The Mouse That Roared, also known as The Wrath of Grapes, is a joke that was fleshed out slightly too much. The initial premise is that a small, backwards European duchy decides to solve their economic woes by declaring war on the United States. Their aim is for there to be a relatively bloodless defeat, followed by extensive reparations from the victorious US. The alternative title comes from the causus belli they adopt for their war -- the imitation of their local wine by a cheap American knockoff. This being a comedy, all goes poorly, and the Grand Duchy of Fenwick actually carry out a successful incursion into New York and almost accidentally capture a recently-constructed super-bomb, essentially winning the war.

All this is fine, and the supporting farcical scenery which plays the medieval technology of the Grand Duchy against a superpower is for the most part amusing.

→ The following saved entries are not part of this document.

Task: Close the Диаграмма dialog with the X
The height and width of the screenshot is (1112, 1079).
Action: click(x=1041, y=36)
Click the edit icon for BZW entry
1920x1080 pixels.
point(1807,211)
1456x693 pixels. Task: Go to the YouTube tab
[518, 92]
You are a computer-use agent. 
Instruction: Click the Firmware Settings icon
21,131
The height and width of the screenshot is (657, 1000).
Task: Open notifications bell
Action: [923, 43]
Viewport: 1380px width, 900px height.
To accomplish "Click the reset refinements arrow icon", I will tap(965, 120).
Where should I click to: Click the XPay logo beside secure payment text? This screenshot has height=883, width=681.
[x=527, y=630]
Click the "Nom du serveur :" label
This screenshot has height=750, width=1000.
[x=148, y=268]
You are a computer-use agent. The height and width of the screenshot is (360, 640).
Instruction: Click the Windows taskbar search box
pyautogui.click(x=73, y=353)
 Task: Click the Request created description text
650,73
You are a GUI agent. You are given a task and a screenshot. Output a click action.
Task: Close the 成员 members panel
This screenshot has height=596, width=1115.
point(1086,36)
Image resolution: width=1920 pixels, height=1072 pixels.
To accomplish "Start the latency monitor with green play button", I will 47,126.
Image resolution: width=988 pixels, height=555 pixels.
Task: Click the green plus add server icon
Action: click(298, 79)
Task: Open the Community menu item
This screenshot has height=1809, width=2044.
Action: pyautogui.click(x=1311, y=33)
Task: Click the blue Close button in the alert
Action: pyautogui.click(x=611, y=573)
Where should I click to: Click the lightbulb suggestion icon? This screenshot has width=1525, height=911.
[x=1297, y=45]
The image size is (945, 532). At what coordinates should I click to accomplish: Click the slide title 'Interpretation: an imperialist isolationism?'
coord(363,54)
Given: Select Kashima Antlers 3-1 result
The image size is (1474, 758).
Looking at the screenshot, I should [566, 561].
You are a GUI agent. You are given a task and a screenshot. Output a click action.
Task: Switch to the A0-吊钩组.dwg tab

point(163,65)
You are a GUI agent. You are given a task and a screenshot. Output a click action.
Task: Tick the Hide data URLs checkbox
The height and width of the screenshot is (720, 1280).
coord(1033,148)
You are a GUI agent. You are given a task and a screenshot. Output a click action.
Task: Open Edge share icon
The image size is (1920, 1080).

Yet there is far too much made of the joke at points -- the history and internal organisation of the Grand Duchy is given considerable detail, as if the author started arguing for the plausibility of the setup and got carried away. Similarly, as the book draws to its close and Fenwick decides what it should do with its new superweapon-inspired political clout, the tone starts sounding more serious, and you get the worrying impression that the author is suggesting changes based on the outcome of an intentionally absurd plot.

The story takes on a serious 'Ban the Bomb' position as it progresses, which dates it a little, but provides the serious message to make the book satirical rather than simply comedy. For most modern readers, this message isn't likely to be that worthwhile -- disarmament is nowadays neither so hot a topic that it stirs powerful feelings, nor so neglected that the public needs reminding about the madness of nuclear war. The political solution presented in the book is not particularly revelatory either: even disregarding the absurdity of the setup, the solution relies on concentration of force in the hands of a single power, backed up by a network of allied informants, all of which would slot easily into the self-image of the superpowers. If the solution doesn't look that different from the problem, it's probably not a good solution.

Mildly amusing, if a little strained, The Mouse That Roared makes for the kind of light reading suitable for a plane trip or other low-focus event. Members of an older generation might find some nostalgia in both the style and substance of the novel. Nobody should go in expecting too much.